▶ [Given task]: Transcribe the lines below, everything from the line containing "90, 1252, 96)" down to the line containing "10,5 kg ● Super", with both of those lines included.

(Entries on target coordinates)

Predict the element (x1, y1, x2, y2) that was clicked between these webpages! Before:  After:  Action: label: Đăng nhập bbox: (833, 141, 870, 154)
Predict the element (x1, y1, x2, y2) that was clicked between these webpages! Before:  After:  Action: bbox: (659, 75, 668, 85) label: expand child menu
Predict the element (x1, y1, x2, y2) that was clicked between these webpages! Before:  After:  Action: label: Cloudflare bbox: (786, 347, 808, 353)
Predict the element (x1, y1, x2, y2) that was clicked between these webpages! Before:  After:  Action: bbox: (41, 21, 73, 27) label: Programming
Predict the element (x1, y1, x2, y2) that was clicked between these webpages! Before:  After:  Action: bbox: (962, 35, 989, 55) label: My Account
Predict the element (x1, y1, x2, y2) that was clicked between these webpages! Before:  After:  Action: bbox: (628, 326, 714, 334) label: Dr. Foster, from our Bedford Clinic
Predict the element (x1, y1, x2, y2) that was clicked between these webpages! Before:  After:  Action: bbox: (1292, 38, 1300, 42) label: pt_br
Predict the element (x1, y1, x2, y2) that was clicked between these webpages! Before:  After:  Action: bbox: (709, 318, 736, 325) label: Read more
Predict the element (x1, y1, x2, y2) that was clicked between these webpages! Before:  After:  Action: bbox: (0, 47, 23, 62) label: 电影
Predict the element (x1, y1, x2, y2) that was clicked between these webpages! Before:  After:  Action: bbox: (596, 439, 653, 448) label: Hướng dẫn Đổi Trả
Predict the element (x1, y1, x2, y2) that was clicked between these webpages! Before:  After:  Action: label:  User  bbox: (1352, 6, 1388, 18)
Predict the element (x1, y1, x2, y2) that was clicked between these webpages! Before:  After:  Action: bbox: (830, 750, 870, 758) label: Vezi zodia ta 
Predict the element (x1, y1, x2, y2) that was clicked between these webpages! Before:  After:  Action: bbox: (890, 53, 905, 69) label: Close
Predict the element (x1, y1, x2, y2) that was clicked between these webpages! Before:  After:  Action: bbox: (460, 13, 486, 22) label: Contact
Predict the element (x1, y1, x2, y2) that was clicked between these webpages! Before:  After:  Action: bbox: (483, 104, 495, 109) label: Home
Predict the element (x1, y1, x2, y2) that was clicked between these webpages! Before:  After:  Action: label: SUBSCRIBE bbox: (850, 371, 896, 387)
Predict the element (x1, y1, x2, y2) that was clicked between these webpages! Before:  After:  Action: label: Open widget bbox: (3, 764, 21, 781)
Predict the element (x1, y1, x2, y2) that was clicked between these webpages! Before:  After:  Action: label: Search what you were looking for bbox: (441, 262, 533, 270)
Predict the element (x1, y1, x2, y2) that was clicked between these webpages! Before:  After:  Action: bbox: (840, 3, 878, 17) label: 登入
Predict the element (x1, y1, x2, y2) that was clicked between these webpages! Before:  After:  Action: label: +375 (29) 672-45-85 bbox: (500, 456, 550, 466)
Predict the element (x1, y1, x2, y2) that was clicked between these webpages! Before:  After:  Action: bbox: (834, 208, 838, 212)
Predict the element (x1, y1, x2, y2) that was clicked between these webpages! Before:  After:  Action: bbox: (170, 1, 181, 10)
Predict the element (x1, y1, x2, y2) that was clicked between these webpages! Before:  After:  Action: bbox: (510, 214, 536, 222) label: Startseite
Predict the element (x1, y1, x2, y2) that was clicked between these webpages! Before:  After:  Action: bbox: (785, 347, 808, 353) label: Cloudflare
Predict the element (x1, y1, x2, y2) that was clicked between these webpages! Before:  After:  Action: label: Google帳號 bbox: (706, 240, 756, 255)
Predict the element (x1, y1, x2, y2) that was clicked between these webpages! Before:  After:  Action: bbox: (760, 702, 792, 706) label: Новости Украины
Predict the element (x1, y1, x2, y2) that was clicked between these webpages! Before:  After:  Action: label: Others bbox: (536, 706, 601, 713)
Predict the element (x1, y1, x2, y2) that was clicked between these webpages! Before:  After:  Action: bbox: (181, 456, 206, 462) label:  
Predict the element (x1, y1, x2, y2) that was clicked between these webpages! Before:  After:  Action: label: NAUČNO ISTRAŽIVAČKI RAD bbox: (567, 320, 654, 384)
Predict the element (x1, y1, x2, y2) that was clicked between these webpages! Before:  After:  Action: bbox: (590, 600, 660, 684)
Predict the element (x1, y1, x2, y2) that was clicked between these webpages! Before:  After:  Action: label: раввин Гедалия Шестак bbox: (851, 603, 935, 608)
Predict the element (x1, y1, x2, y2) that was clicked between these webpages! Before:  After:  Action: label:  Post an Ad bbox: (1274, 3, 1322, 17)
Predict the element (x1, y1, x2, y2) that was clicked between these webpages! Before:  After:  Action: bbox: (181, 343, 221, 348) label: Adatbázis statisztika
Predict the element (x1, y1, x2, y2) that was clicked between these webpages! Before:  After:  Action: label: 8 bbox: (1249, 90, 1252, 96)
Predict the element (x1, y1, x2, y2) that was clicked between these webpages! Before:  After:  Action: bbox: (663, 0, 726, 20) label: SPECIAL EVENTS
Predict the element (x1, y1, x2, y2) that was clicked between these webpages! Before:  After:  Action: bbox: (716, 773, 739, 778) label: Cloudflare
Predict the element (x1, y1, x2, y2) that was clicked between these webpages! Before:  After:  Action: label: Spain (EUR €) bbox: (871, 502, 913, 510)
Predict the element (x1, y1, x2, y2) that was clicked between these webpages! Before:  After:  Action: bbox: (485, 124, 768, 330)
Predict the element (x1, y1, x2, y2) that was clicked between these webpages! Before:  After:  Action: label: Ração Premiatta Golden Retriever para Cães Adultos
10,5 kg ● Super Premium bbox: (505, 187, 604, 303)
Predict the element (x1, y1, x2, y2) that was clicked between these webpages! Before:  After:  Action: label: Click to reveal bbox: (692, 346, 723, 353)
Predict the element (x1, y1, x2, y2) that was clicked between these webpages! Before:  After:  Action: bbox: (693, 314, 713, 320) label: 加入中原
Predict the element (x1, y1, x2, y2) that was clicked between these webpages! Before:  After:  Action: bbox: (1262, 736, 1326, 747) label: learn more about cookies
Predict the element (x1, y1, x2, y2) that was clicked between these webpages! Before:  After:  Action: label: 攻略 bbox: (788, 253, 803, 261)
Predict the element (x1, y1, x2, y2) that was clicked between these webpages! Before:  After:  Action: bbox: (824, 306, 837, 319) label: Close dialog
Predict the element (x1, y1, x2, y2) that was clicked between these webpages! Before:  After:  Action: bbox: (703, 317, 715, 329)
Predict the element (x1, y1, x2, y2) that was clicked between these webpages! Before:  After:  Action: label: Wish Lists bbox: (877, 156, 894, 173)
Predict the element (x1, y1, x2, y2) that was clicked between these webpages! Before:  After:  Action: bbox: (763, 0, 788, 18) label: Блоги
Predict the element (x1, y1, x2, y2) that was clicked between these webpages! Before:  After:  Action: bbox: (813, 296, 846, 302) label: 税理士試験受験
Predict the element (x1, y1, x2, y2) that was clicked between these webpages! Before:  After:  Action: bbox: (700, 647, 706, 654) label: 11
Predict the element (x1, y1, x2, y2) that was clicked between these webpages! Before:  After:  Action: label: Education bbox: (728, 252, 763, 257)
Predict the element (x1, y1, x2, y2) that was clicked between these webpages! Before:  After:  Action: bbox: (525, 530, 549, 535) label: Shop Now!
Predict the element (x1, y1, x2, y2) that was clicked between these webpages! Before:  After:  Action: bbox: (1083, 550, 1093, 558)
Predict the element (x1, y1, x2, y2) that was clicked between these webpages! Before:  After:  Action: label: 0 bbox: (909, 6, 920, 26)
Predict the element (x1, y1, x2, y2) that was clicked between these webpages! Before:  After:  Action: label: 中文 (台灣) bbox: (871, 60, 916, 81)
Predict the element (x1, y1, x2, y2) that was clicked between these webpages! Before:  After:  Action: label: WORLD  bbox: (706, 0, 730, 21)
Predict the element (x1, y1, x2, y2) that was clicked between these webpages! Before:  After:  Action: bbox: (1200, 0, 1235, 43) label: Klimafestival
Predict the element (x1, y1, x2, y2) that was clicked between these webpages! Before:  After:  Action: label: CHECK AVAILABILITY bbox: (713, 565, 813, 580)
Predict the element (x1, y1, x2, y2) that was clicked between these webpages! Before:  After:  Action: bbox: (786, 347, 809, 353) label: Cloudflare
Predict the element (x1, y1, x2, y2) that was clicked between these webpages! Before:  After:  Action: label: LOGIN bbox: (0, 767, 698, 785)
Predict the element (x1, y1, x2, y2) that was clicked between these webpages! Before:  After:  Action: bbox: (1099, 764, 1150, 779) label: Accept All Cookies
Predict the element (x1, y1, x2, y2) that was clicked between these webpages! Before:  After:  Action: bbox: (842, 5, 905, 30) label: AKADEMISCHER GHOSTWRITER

▶ [Solution for this problem]:
Predict the element (x1, y1, x2, y2) that was clicked between these webpages! Before:  After:  Action: label: 8 bbox: (1249, 90, 1252, 96)
Predict the element (x1, y1, x2, y2) that was clicked between these webpages! Before:  After:  Action: bbox: (663, 0, 726, 20) label: SPECIAL EVENTS
Predict the element (x1, y1, x2, y2) that was clicked between these webpages! Before:  After:  Action: bbox: (716, 773, 739, 778) label: Cloudflare
Predict the element (x1, y1, x2, y2) that was clicked between these webpages! Before:  After:  Action: label: Spain (EUR €) bbox: (871, 502, 913, 510)
Predict the element (x1, y1, x2, y2) that was clicked between these webpages! Before:  After:  Action: bbox: (485, 124, 768, 330)
Predict the element (x1, y1, x2, y2) that was clicked between these webpages! Before:  After:  Action: label: Ração Premiatta Golden Retriever para Cães Adultos
10,5 kg ● Super Premium bbox: (505, 187, 604, 303)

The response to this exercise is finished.